▶ Work instruction: Could you reproduce all of the following entries exactly?
_____
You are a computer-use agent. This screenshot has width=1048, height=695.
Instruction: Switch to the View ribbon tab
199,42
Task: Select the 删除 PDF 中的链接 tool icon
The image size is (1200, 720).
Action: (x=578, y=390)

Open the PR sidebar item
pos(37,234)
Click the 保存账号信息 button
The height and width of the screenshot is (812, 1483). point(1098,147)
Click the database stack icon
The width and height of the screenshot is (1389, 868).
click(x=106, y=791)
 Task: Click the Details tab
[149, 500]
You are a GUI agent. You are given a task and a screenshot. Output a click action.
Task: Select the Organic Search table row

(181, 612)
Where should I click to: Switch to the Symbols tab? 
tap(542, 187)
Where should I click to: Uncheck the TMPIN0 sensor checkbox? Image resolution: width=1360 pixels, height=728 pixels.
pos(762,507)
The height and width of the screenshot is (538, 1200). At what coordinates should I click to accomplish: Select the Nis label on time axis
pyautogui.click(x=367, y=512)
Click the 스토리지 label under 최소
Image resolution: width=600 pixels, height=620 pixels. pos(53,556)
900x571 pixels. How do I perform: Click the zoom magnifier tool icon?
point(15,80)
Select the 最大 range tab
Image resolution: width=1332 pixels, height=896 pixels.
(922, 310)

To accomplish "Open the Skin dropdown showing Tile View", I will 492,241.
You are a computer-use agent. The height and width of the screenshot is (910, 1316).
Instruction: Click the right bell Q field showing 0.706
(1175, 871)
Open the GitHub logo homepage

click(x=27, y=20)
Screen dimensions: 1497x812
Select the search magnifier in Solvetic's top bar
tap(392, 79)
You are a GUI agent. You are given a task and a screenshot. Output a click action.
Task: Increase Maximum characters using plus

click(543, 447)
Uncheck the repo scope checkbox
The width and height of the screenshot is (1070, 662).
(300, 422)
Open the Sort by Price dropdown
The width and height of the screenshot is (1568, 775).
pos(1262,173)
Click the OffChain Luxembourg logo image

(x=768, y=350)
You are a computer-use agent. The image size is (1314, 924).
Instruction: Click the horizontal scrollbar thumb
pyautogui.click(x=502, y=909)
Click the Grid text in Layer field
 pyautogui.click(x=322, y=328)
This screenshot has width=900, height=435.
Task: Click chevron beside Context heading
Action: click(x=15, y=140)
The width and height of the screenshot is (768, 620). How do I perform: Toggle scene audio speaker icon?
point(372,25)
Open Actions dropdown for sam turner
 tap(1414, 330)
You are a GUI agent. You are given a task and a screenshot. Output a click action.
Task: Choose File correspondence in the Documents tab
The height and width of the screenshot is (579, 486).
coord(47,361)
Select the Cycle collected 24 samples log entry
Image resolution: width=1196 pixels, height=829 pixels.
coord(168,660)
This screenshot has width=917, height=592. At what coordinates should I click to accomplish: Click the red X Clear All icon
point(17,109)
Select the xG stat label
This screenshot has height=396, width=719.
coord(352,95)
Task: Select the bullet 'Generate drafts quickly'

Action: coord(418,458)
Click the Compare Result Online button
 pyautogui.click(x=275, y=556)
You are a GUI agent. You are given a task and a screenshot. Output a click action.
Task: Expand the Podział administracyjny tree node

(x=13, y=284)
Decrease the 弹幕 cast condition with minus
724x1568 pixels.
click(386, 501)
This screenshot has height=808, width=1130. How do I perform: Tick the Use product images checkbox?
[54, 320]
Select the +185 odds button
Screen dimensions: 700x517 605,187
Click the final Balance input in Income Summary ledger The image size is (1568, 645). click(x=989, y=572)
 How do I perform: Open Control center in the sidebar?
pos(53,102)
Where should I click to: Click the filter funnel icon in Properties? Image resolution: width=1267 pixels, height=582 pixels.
_____
▶ Solved problem:
You are a computer-use agent. This screenshot has width=1048, height=695.
Instruction: Switch to the View ribbon tab
199,42
Task: Select the 删除 PDF 中的链接 tool icon
The image size is (1200, 720).
Action: (x=578, y=390)

Open the PR sidebar item
pos(37,234)
Click the 保存账号信息 button
The height and width of the screenshot is (812, 1483). point(1098,147)
Click the database stack icon
The width and height of the screenshot is (1389, 868).
click(x=106, y=791)
 Task: Click the Details tab
[149, 500]
You are a GUI agent. You are given a task and a screenshot. Output a click action.
Task: Select the Organic Search table row

(181, 612)
Where should I click to: Switch to the Symbols tab? 
tap(542, 187)
Where should I click to: Uncheck the TMPIN0 sensor checkbox? Image resolution: width=1360 pixels, height=728 pixels.
pos(762,507)
The height and width of the screenshot is (538, 1200). At what coordinates should I click to accomplish: Select the Nis label on time axis
pyautogui.click(x=367, y=512)
Click the 스토리지 label under 최소
Image resolution: width=600 pixels, height=620 pixels. pos(53,556)
900x571 pixels. How do I perform: Click the zoom magnifier tool icon?
point(15,80)
Select the 最大 range tab
Image resolution: width=1332 pixels, height=896 pixels.
(922, 310)

To accomplish "Open the Skin dropdown showing Tile View", I will 492,241.
You are a computer-use agent. The height and width of the screenshot is (910, 1316).
Instruction: Click the right bell Q field showing 0.706
(1175, 871)
Open the GitHub logo homepage

click(x=27, y=20)
Screen dimensions: 1497x812
Select the search magnifier in Solvetic's top bar
tap(392, 79)
You are a GUI agent. You are given a task and a screenshot. Output a click action.
Task: Increase Maximum characters using plus

click(543, 447)
Uncheck the repo scope checkbox
The width and height of the screenshot is (1070, 662).
(300, 422)
Open the Sort by Price dropdown
The width and height of the screenshot is (1568, 775).
pos(1262,173)
Click the OffChain Luxembourg logo image

(x=768, y=350)
You are a computer-use agent. The image size is (1314, 924).
Instruction: Click the horizontal scrollbar thumb
pyautogui.click(x=502, y=909)
Click the Grid text in Layer field
 pyautogui.click(x=322, y=328)
This screenshot has width=900, height=435.
Task: Click chevron beside Context heading
Action: click(x=15, y=140)
The width and height of the screenshot is (768, 620). How do I perform: Toggle scene audio speaker icon?
point(372,25)
Open Actions dropdown for sam turner
 tap(1414, 330)
You are a GUI agent. You are given a task and a screenshot. Output a click action.
Task: Choose File correspondence in the Documents tab
The height and width of the screenshot is (579, 486).
coord(47,361)
Select the Cycle collected 24 samples log entry
Image resolution: width=1196 pixels, height=829 pixels.
coord(168,660)
This screenshot has width=917, height=592. At what coordinates should I click to accomplish: Click the red X Clear All icon
point(17,109)
Select the xG stat label
This screenshot has height=396, width=719.
coord(352,95)
Task: Select the bullet 'Generate drafts quickly'

Action: coord(418,458)
Click the Compare Result Online button
 pyautogui.click(x=275, y=556)
You are a GUI agent. You are given a task and a screenshot. Output a click action.
Task: Expand the Podział administracyjny tree node

(x=13, y=284)
Decrease the 弹幕 cast condition with minus
724x1568 pixels.
click(386, 501)
This screenshot has height=808, width=1130. How do I perform: Tick the Use product images checkbox?
[54, 320]
Select the +185 odds button
Screen dimensions: 700x517 605,187
Click the final Balance input in Income Summary ledger The image size is (1568, 645). click(x=989, y=572)
 How do I perform: Open Control center in the sidebar?
pos(53,102)
Where should I click to: Click the filter funnel icon in Properties? Image resolution: width=1267 pixels, height=582 pixels.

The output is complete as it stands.